Data pulled from a collection:
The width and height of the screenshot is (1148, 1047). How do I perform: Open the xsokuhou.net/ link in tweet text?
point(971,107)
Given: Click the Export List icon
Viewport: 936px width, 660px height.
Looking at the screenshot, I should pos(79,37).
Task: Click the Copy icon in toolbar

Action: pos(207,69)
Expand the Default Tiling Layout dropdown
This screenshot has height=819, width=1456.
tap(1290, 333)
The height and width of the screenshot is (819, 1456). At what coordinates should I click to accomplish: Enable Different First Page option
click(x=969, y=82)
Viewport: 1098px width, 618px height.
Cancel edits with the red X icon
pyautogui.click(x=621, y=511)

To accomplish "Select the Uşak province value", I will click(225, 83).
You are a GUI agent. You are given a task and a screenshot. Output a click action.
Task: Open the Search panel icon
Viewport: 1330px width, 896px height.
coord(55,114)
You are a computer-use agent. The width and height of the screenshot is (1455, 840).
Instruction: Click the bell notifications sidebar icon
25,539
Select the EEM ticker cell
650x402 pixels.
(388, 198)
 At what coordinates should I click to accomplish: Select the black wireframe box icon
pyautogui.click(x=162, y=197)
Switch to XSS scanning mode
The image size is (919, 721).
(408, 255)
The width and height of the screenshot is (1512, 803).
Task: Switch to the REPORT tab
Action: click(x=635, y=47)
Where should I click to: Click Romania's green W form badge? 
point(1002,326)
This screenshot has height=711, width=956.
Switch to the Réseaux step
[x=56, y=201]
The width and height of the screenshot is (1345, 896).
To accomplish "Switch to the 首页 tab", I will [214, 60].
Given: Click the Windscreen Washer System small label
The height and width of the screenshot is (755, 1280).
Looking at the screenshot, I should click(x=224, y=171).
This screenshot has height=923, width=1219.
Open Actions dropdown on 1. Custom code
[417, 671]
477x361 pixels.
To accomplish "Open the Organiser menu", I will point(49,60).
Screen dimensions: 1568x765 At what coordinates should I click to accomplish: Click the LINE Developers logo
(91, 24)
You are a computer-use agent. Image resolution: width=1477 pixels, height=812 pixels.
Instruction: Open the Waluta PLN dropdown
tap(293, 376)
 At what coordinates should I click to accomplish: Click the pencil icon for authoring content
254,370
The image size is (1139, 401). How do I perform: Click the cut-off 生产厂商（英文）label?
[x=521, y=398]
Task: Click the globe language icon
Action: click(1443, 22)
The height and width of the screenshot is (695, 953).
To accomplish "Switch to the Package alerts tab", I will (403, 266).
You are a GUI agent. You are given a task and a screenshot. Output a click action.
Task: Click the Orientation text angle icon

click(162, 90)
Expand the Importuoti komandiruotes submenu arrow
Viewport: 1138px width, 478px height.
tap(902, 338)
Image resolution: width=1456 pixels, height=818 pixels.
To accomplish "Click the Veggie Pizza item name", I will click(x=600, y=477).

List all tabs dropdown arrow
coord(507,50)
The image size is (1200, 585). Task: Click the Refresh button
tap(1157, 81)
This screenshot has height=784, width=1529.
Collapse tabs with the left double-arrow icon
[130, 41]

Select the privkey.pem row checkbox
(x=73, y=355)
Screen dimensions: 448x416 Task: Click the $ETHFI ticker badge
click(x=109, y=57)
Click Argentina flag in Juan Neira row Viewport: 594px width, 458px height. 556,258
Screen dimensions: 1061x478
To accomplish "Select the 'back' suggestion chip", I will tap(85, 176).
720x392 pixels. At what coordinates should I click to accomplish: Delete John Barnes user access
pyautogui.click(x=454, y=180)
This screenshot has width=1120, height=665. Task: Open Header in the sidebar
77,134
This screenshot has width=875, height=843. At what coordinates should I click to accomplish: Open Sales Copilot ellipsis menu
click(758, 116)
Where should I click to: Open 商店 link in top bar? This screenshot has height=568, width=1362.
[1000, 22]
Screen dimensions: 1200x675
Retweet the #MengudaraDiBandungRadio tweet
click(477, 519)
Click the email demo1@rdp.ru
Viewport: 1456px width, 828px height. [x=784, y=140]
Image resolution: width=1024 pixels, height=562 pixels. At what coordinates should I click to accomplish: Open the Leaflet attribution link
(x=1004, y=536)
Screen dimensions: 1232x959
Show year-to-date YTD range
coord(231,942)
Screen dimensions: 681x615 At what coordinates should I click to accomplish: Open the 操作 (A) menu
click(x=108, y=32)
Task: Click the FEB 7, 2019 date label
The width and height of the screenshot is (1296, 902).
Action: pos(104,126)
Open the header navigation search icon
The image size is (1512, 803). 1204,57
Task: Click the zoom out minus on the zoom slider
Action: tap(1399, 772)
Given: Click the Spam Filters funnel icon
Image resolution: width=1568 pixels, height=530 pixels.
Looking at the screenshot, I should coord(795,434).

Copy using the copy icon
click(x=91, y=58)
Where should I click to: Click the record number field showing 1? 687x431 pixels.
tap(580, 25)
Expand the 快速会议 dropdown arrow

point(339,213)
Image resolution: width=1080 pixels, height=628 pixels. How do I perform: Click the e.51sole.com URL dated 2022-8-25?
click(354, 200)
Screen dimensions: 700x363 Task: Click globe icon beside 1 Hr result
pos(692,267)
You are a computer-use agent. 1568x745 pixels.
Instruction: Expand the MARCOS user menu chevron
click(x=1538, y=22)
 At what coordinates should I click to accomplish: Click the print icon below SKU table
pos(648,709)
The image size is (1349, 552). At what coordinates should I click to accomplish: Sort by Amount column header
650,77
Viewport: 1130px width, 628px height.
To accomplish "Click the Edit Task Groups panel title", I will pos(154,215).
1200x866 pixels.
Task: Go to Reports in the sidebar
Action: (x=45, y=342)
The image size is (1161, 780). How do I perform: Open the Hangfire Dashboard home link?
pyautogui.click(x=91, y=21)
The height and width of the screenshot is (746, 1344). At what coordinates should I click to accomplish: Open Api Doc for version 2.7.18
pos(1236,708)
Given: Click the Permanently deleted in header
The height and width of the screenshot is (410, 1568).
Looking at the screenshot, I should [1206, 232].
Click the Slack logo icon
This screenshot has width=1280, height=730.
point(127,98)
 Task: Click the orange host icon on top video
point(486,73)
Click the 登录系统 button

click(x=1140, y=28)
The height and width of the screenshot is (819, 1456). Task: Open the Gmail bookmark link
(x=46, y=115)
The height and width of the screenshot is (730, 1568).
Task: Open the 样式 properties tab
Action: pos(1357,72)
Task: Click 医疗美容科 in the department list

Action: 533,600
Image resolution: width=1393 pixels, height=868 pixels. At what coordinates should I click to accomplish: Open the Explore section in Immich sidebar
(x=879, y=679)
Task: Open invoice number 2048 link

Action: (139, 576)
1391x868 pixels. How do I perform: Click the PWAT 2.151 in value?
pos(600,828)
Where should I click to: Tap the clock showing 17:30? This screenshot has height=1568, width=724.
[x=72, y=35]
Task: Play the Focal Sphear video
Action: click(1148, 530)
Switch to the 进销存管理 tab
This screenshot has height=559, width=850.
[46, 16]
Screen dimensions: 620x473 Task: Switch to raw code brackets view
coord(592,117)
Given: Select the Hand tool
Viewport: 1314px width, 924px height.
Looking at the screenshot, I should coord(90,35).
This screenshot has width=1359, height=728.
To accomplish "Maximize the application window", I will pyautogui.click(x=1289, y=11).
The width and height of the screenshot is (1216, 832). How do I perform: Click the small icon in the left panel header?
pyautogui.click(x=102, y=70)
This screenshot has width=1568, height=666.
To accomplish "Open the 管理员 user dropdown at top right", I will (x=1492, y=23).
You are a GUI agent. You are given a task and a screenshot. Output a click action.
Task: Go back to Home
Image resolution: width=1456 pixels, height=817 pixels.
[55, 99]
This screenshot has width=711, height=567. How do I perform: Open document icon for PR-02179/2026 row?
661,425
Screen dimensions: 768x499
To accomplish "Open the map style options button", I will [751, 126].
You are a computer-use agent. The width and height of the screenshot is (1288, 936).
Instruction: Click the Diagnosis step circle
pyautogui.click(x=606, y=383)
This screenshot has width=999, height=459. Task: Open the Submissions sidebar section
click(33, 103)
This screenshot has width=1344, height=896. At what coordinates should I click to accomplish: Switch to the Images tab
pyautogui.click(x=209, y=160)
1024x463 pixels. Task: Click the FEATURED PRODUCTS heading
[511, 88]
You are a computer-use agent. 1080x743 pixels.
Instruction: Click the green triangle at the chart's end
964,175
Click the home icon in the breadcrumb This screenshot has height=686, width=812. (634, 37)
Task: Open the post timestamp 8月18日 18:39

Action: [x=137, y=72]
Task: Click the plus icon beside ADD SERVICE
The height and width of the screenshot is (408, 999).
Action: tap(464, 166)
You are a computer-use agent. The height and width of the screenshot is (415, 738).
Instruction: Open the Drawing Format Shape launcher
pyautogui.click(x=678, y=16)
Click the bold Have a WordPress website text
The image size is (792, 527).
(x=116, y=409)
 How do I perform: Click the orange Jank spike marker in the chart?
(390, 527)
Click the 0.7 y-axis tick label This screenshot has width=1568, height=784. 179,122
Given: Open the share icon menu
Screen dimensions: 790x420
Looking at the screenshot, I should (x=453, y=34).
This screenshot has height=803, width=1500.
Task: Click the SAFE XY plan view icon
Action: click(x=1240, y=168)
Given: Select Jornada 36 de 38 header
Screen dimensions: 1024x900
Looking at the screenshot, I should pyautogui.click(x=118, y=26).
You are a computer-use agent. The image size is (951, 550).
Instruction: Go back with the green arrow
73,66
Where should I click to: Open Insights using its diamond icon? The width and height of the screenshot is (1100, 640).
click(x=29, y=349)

#### Work to do
Swap "icon" for "button" in the entries from the very first line through the line holding "tap(1290, 333)", inclusive. Give those lines again with nothing else changed.

#### Solved problem
The width and height of the screenshot is (1148, 1047). How do I perform: Open the xsokuhou.net/ link in tweet text?
point(971,107)
Given: Click the Export List button
Viewport: 936px width, 660px height.
Looking at the screenshot, I should pos(79,37).
Task: Click the Copy button in toolbar

Action: pos(207,69)
Expand the Default Tiling Layout dropdown
This screenshot has height=819, width=1456.
tap(1290, 333)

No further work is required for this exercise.